When the Dallas Cowboys decided to cut ties with Henson Wednesday, what was touted as a can't-miss career, became an official nightmare.

It seemed like just yesterday that Henson was the junior quarterback of the 2001 Michigan Wolverines. Despite missing three games during the season, he led that squad to the Rose Bowl -- and looked great doing it. He completed 61 percent of his passes, and threw for 2,146 yards and 18 touchdowns. Henson didn't know it at the time, but that was as good things would get for him.

Had he decided to return for his senior year in 2002, it was a near certainty that he would have been the No. 1 overall pick in the NFL draft the following April. But he didn't. Instead, he signed a $17 million contract to play baseball for the New York Yankees.

Henson's two-year minor league baseball career was a disaster. In his final season at Triple-A Columbus, he batted .234, had more strikeouts(122) than hits(113), and committed a whopping 28 errors in the field. (He did make a couple of brief appearances on the Major League team but totaled just one hit in eight at-bats).

How bad a baseball player was Henson?
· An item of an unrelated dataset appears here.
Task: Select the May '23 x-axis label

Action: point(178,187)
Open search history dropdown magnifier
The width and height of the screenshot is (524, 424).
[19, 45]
So bad that he agreed to let the Yankees off the hook to the tune of $12 million to try and salvage his football career.

So when the Dallas Cowboys acquired his rights in 2004, things seemed to be looking up. Dallas looked like the perfect situation for Henson. After all, the Cowboys were in desperate need of a franchise quarterback; and who better to play for than a legendary head coach who had great success with the likes of Phil Simms, Drew Bledsoe and Vinny Testaverde?

But it never panned out. His only career start as an NFL quarterback came on Thanksgiving Day of '04 against the Chicago Bears. The Dallas Cowboys' rookie completed 4-of-12 passes for a miniscule 31 yards and threw an interception that was returned for a touchdown. Parcells yanked Henson at halftime; and it was game, set, match for the guy who kept Tom Brady on the bench at Michigan.

At that point, Henson's career was like a helpless skier caught in an avalanche: Rolling downhill, totally out of control. He didn't play at all in 2005; and this past spring, he played in Europe for the Rhein Fire. Henson felt if he could improve, he might get his shot to play again. "I want to be a starting quarterback in the NFL," Henson wrote in his on-line diary, "so the fastest way for me to improve is to play games."

It didn't work, however. He showed up at training camp hoping to compete for the backup quarterback position. But he wasn't even good enough to be the third-stringer. So Parcells and team owner Jerry Jones decided to cut their losses and move on.

No doubt, Henson will catch on with some other team. Can he resurrect his career? Has he bottomed out?

It was Richard Nixon who said: "Only when you've experienced the lowest of valleys can you appreciate the majesty of the highest peaks."

When all you have to show for four years as a professional athlete is eight Major League plate appearances and 18 NFL passes, I can't imagine things getting much lower. Then again, who knows?